» Aufgabenstellung
Sammle aus den Einträgen jede Zeile, die die Zeichenfolge „Expand“ enthält, und schreib sie ab. Groß- und Kleinschreibung ist dabei zu beachten.

» Vorliegende Einträge
········
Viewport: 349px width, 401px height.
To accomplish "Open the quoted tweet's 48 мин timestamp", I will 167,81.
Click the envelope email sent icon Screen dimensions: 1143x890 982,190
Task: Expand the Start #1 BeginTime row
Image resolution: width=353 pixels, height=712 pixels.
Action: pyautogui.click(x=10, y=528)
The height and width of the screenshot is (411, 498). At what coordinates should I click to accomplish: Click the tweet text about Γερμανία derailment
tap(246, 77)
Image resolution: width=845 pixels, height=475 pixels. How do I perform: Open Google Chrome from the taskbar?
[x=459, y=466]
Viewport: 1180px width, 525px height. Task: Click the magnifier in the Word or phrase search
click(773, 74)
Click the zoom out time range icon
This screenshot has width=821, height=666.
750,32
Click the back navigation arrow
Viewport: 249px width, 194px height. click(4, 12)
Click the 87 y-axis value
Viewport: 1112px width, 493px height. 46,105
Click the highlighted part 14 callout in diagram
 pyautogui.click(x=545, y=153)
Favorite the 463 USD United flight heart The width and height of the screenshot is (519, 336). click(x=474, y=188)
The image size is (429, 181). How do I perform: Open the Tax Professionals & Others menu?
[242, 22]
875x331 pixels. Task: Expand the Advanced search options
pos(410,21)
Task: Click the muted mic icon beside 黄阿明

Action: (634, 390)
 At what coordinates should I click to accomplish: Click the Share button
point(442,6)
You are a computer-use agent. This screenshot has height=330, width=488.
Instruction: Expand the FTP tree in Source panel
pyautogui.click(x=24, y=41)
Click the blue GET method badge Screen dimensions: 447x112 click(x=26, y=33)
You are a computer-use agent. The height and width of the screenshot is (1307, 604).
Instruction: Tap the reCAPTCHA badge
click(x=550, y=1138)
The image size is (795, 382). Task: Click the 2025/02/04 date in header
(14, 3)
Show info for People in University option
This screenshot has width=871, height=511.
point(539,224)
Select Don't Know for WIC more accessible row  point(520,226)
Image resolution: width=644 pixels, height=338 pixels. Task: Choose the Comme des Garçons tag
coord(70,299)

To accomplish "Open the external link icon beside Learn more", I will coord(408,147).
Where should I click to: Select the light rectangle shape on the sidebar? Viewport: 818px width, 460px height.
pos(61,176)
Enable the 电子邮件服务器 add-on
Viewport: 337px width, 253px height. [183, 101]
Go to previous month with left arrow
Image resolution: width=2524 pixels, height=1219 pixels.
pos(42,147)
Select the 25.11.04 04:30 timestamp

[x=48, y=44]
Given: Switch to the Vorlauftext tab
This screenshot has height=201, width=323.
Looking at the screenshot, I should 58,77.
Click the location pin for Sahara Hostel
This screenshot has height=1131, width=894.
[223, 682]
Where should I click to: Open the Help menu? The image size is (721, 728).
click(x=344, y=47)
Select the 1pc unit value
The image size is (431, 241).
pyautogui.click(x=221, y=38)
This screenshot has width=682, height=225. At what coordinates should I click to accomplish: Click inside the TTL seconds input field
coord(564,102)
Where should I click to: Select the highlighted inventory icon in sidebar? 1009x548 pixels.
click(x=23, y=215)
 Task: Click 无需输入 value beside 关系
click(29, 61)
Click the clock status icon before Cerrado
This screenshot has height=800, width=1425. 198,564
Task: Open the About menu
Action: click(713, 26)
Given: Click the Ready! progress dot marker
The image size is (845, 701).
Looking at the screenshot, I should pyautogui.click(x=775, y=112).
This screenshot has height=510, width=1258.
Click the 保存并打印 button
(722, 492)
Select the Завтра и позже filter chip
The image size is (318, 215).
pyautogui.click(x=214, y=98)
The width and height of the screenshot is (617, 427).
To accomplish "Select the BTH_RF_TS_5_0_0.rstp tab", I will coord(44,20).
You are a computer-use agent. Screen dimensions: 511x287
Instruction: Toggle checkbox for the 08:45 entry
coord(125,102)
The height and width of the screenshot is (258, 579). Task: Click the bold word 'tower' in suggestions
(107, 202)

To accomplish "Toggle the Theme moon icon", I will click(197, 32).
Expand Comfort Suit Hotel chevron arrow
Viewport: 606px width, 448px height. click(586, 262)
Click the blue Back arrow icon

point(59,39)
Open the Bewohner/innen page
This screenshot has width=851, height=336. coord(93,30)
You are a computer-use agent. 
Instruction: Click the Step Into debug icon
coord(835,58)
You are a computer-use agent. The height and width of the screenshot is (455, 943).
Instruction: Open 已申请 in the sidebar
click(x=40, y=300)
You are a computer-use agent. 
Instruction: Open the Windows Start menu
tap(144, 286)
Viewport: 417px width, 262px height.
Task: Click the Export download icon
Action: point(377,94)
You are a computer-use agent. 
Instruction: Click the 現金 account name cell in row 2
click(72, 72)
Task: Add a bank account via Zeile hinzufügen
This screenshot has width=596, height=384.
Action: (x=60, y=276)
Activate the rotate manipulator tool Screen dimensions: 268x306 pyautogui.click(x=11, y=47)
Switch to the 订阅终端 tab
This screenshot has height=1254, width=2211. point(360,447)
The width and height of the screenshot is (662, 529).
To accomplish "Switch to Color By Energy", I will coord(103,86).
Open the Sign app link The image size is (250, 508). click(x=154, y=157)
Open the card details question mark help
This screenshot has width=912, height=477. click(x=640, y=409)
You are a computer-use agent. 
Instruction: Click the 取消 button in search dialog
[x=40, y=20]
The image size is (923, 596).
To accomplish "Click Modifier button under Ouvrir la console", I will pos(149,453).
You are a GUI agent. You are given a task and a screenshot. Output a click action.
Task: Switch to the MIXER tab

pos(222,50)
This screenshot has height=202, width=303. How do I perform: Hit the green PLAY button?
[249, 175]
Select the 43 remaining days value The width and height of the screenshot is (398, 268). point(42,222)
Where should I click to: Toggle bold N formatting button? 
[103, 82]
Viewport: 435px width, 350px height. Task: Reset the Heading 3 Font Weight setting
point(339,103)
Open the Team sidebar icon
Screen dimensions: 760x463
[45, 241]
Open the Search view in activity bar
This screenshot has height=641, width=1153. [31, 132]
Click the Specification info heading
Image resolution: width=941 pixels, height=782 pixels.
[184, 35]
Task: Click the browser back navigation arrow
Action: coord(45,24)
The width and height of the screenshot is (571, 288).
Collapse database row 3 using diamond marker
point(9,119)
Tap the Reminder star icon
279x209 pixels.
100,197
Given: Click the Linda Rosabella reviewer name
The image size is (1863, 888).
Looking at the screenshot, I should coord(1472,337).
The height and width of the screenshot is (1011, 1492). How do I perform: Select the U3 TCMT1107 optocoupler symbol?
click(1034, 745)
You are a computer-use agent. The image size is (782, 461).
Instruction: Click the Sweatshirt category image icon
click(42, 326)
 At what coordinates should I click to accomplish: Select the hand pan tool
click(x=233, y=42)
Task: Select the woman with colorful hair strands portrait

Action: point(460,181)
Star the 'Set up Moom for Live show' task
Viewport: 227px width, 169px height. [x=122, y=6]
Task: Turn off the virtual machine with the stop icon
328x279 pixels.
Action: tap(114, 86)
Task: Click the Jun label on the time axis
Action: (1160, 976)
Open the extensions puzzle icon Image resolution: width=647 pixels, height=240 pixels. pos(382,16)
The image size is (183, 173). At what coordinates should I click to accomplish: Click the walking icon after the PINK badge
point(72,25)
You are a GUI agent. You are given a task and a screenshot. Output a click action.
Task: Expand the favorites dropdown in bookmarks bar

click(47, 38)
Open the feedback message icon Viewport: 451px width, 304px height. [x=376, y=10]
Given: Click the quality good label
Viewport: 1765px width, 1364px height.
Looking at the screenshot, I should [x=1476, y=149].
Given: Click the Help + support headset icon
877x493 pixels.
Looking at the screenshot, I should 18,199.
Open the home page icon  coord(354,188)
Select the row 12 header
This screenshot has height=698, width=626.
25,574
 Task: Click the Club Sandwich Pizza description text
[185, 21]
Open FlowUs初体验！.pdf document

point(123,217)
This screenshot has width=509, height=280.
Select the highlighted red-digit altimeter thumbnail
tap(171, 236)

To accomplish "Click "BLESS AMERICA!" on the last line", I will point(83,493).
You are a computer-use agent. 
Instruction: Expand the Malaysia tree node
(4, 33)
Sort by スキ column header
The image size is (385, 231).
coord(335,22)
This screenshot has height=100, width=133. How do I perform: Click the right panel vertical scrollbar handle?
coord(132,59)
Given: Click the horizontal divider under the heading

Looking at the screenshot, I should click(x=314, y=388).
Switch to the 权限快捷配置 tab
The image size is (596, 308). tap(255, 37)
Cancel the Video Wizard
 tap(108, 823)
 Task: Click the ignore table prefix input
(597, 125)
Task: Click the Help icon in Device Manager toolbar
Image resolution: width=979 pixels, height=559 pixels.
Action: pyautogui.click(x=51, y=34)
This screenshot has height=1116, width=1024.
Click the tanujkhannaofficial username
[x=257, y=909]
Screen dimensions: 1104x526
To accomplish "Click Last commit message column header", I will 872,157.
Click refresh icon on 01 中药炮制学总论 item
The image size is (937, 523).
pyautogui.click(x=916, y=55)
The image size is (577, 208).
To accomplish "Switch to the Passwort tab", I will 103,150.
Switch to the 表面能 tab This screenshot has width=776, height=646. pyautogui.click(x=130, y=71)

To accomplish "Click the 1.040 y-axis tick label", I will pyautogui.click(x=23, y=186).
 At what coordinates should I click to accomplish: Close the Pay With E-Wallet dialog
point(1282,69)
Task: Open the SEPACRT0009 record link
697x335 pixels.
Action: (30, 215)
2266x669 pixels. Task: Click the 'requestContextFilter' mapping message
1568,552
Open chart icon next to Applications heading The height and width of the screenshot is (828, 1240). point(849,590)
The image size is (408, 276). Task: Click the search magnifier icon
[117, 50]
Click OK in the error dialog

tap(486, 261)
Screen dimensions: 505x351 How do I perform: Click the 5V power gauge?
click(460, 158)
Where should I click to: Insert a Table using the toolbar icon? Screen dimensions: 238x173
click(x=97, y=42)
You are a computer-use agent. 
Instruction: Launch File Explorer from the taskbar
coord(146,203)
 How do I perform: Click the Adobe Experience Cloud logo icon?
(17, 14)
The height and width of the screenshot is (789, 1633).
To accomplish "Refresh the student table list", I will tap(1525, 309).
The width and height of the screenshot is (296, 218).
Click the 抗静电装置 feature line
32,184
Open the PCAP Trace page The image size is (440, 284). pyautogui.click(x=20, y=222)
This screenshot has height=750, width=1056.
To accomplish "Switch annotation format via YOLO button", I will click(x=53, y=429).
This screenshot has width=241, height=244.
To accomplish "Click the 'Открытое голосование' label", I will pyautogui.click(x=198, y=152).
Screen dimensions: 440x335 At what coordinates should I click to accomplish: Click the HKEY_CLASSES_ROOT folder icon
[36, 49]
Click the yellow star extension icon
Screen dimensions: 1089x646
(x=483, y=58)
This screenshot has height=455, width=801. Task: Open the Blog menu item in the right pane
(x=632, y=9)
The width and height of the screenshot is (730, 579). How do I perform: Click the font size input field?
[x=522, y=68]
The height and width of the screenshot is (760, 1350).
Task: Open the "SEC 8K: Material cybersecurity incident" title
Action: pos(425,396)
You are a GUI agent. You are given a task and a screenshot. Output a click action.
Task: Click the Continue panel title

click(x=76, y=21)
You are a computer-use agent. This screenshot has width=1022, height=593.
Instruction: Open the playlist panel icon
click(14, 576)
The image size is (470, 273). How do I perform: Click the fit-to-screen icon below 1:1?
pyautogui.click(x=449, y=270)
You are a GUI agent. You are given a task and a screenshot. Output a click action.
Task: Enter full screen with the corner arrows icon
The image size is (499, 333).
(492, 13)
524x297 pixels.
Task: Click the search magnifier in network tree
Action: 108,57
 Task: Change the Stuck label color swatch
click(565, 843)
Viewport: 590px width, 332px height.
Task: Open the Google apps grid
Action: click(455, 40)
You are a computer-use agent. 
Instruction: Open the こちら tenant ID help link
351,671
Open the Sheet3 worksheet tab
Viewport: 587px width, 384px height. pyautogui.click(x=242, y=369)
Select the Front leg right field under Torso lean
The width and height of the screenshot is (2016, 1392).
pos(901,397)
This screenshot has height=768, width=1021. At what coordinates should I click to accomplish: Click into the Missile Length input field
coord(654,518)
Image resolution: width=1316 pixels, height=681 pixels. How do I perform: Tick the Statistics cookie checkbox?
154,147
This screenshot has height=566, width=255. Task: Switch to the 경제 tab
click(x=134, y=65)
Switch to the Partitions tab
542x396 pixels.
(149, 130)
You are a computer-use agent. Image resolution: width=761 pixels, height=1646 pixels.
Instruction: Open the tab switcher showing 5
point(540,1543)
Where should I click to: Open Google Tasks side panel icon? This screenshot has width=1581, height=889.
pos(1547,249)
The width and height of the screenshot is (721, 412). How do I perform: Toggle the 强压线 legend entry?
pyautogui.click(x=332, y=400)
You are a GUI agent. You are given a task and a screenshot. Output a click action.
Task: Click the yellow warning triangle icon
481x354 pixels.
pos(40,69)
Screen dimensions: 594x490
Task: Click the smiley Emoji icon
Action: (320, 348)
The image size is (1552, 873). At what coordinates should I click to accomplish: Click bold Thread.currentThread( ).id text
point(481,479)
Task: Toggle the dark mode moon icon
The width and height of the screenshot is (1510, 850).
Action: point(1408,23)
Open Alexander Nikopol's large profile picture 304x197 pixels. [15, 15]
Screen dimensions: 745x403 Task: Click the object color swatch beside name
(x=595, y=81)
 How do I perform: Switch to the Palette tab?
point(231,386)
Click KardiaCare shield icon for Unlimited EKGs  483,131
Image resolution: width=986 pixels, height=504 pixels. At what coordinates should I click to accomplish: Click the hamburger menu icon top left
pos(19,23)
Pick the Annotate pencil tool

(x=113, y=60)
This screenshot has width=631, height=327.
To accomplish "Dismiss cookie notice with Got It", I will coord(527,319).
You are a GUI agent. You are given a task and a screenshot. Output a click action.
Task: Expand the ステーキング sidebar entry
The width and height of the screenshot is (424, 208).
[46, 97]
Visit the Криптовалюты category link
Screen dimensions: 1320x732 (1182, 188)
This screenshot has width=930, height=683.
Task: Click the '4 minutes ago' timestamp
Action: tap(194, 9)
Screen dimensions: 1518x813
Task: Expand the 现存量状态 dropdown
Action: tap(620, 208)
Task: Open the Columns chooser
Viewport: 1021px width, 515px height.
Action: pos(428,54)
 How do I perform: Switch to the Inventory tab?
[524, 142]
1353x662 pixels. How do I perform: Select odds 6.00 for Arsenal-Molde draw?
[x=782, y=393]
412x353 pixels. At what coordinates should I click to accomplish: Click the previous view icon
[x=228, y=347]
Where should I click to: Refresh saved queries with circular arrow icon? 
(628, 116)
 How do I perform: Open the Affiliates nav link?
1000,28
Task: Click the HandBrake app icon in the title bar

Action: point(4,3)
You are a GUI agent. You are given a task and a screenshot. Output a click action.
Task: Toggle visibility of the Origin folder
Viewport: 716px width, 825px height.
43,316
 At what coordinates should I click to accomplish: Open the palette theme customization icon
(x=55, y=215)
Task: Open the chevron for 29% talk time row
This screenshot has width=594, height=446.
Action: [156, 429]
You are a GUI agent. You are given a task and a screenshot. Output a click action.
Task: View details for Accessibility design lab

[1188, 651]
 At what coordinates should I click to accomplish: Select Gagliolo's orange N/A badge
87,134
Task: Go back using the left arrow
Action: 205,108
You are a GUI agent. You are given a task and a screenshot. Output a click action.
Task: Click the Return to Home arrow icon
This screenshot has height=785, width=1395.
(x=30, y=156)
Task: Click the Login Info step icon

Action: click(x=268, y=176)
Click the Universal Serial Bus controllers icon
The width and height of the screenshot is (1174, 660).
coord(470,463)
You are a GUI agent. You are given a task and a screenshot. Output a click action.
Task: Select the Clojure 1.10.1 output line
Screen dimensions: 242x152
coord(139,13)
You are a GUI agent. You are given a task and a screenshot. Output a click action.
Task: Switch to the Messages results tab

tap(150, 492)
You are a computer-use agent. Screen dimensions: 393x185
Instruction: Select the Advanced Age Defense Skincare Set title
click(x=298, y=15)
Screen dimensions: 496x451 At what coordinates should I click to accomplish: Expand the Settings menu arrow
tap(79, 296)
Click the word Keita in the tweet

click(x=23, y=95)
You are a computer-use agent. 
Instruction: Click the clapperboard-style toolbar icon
········
» Lösung der Aufgabe
Task: Expand the Start #1 BeginTime row
875x331 pixels. Task: Expand the Advanced search options
Instruction: Expand the FTP tree in Source panel
Expand Comfort Suit Hotel chevron arrow
Task: Expand the favorites dropdown in bookmarks bar
Instruction: Expand the Malaysia tree node
Task: Expand the ステーキング sidebar entry
Task: Expand the 现存量状态 dropdown
Screen dimensions: 496x451 At what coordinates should I click to accomplish: Expand the Settings menu arrow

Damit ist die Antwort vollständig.